2-3 Trees | (Search and Insert)

2-3 tree is a tree data structure in which every internal node (non-leaf node) has either one data element and two children or two data elements and three children. If a node contains one data element leftVal, it has two subtrees (children) namely left and middle. Whereas if a node contains two data elements leftVal and rightVal, it has three subtrees namely left, middle and right.

The main advantage with 2-3 trees is that it is balanced in nature as opposed to a binary search tree whose height in the worst case can be O(n). Due to this, the worst case time-complexity of operations such as search, insertion and deletion is O(log(n)) as the height of a 2-3 tree is O(log(n)).
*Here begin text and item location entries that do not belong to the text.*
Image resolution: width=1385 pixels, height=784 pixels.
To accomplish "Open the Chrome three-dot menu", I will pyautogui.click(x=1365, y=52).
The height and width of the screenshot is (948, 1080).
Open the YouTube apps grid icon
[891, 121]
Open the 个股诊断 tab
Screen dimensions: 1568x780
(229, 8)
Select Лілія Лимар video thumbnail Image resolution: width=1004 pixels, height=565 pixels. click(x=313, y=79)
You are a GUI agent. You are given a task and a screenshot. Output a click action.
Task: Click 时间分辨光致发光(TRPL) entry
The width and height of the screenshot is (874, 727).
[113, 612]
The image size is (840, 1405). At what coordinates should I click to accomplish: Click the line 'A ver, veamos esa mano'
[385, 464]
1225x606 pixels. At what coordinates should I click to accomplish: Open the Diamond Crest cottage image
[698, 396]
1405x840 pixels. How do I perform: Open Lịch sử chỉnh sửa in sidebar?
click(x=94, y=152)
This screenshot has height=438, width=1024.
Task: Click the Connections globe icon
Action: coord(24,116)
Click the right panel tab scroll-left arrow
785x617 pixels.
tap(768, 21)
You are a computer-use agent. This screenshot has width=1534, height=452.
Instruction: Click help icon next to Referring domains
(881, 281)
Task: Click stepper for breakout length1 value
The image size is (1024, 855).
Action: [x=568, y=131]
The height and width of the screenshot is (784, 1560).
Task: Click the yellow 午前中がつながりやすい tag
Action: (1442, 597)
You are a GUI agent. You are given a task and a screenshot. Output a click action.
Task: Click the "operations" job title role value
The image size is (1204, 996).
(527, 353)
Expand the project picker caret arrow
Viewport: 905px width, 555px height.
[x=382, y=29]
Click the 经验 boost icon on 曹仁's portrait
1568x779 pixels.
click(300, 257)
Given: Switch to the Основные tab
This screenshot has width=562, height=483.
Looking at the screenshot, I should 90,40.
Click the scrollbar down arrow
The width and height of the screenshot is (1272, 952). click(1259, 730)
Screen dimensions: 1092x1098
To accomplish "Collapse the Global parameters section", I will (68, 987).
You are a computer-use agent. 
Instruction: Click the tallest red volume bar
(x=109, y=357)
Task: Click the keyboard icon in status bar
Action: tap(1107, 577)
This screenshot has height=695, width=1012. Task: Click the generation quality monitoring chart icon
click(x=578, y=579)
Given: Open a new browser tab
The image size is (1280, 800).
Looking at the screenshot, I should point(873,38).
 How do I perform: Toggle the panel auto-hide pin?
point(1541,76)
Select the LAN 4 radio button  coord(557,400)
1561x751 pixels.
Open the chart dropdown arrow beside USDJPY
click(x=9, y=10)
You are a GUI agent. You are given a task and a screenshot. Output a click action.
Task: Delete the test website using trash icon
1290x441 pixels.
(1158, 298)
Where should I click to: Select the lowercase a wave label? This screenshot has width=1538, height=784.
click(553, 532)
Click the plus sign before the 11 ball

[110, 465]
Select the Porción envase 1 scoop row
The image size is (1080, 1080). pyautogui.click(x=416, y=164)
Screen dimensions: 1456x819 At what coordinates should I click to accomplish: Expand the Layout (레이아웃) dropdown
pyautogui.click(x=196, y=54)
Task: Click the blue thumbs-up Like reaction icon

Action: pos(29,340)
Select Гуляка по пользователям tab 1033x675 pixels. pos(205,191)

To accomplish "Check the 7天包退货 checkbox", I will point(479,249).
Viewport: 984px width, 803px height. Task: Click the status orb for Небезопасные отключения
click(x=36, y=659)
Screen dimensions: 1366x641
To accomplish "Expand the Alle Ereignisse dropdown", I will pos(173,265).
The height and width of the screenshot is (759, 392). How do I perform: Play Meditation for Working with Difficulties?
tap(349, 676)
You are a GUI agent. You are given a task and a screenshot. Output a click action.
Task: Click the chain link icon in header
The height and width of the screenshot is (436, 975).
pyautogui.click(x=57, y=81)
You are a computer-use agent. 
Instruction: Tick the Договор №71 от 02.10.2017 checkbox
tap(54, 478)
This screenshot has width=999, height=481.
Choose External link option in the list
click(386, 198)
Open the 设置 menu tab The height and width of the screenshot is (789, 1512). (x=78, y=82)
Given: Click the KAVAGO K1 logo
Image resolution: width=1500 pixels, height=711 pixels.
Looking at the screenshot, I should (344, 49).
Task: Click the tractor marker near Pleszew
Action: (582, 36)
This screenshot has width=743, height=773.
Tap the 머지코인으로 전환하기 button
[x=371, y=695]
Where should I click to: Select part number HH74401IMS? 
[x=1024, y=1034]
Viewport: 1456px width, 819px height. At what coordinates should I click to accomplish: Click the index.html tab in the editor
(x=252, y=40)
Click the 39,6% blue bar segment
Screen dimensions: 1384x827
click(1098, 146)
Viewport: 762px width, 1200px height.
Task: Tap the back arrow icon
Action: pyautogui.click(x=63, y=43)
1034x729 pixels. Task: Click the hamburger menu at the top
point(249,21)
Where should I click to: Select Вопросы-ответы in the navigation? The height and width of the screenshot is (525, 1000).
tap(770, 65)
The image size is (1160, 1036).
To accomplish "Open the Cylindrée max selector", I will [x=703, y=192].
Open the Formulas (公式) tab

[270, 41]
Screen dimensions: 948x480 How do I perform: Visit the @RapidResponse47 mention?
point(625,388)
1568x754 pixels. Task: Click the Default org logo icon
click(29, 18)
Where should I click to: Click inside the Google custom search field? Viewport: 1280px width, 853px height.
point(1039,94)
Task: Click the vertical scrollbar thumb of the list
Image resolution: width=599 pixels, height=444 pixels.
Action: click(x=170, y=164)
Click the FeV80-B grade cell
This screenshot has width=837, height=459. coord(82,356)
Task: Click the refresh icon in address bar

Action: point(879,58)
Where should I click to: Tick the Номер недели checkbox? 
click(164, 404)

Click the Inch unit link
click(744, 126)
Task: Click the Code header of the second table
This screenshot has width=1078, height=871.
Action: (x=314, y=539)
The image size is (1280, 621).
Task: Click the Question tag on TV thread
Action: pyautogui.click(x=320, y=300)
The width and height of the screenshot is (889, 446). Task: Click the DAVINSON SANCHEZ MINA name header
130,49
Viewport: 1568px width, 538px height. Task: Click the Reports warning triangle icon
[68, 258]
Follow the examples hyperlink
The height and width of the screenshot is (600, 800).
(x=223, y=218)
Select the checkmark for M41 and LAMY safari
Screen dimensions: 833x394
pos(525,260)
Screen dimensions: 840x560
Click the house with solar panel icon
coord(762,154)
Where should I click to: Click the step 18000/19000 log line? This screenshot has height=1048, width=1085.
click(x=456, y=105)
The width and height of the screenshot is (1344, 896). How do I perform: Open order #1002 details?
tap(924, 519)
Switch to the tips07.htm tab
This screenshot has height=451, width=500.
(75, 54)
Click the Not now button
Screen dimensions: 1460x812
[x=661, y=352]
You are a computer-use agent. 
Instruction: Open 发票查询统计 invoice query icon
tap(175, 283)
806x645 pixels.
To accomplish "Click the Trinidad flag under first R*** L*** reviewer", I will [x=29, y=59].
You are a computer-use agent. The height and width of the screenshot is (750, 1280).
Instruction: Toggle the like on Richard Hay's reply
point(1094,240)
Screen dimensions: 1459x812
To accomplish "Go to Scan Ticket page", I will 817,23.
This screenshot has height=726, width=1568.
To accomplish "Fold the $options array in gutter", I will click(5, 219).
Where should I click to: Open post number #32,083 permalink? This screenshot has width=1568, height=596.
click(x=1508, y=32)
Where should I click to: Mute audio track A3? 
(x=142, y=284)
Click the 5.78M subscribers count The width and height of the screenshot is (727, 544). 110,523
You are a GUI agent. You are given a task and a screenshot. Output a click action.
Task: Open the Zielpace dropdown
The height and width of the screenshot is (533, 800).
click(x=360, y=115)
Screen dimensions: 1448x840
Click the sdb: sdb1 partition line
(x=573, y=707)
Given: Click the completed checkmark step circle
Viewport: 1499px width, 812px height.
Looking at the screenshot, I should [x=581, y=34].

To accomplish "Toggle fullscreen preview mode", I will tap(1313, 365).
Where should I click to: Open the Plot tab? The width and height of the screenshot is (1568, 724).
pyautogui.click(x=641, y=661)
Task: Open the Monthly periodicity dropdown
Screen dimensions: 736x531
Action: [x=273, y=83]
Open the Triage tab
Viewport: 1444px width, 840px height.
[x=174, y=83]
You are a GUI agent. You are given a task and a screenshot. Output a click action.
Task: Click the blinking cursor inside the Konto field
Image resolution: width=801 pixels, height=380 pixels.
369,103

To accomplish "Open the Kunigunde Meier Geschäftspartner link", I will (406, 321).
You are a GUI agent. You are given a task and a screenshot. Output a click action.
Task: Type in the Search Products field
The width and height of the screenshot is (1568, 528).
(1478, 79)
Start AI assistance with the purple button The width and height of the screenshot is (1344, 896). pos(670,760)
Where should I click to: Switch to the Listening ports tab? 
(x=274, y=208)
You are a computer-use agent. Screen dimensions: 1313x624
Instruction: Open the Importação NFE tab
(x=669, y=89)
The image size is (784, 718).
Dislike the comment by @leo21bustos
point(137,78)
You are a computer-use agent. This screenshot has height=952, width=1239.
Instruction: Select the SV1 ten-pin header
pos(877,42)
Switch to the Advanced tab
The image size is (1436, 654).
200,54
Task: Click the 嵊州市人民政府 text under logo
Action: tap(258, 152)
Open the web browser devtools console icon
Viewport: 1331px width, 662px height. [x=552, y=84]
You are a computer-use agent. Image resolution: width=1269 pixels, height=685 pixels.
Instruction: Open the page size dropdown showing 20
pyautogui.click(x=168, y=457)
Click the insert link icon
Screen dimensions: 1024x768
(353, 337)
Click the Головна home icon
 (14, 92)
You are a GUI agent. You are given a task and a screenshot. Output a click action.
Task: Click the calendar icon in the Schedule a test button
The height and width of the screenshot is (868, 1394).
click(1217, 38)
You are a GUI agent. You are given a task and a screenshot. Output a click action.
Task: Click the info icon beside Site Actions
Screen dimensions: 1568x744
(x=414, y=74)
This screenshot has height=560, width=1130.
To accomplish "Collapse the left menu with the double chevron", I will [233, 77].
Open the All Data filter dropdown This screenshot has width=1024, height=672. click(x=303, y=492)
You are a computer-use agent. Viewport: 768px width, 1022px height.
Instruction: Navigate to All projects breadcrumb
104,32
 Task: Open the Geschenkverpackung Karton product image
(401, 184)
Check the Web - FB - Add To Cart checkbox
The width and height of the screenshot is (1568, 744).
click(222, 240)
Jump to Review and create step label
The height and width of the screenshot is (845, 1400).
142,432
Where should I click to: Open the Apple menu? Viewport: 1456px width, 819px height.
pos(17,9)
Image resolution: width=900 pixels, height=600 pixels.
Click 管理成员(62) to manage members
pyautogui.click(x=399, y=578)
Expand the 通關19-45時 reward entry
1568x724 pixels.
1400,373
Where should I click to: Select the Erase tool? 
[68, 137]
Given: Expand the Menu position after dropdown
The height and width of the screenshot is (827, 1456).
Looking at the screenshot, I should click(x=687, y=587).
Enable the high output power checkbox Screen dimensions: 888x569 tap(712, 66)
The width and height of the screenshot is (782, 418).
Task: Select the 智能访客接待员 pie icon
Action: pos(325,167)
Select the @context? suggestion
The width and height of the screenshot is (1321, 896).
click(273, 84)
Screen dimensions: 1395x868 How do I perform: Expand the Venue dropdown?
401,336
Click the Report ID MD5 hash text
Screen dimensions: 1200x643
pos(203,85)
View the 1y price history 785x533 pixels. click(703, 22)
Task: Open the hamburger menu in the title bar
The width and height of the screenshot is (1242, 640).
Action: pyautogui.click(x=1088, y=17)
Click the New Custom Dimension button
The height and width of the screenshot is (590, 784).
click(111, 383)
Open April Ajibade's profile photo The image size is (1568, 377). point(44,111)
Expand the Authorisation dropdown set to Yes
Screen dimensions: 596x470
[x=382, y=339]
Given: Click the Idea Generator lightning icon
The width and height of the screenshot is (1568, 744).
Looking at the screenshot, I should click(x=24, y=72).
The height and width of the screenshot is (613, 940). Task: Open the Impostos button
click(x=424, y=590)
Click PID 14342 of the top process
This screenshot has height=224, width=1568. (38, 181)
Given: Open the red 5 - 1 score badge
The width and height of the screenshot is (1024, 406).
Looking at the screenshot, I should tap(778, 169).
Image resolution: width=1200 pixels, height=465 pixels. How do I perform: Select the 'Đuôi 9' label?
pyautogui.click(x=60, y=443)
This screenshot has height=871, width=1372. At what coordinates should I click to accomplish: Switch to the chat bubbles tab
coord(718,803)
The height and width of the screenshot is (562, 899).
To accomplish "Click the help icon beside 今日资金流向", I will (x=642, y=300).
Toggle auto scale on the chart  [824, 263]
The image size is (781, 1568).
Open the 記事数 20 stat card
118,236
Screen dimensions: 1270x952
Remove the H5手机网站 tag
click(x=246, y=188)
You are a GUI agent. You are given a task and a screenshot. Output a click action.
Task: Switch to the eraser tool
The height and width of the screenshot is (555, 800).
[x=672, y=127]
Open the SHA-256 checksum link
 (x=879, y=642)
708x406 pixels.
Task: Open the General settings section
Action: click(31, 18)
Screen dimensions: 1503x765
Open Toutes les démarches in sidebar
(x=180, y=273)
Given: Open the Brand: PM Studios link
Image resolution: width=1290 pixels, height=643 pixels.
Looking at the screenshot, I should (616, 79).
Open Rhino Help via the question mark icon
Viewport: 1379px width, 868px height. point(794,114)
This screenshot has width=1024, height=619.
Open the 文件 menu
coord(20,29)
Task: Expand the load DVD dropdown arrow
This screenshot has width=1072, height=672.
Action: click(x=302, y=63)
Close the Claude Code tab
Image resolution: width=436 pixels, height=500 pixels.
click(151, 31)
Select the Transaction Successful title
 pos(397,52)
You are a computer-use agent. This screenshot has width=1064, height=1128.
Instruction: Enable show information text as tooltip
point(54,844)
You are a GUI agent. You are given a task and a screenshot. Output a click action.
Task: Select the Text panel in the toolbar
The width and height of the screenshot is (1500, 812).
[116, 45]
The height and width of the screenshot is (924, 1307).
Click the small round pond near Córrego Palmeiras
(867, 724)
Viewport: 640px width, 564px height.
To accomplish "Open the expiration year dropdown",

Search: To search a key K in given 2-3 tree T, we follow the following procedure:

Base cases:

  1. If T is empty, return False (key cannot be found in the tree).
  2. If current node contains data value which is equal to K, return True.
  3. If we reach the leaf-node and it doesn’t contain the required key value K, return False.

Recursive Calls:

  1. If K < currentNode.leftVal, we explore the left subtree of the current node.
  2. Else if currentNode.leftVal < K < currentNode.rightVal, we explore the middle subtree of the current node.
  3. Else if K > currentNode.rightVal, we explore the right subtree of the current node.

Consider the following example:

Insertion: There are 3 possible cases in insertion which have been discussed below:

Case 1: Insert in a node with only one data element

Case 2: Insert in a node with two data elements whose parent contains only one data element.

Case 3: Insert in a node with two data elements whose parent also contains two data elements.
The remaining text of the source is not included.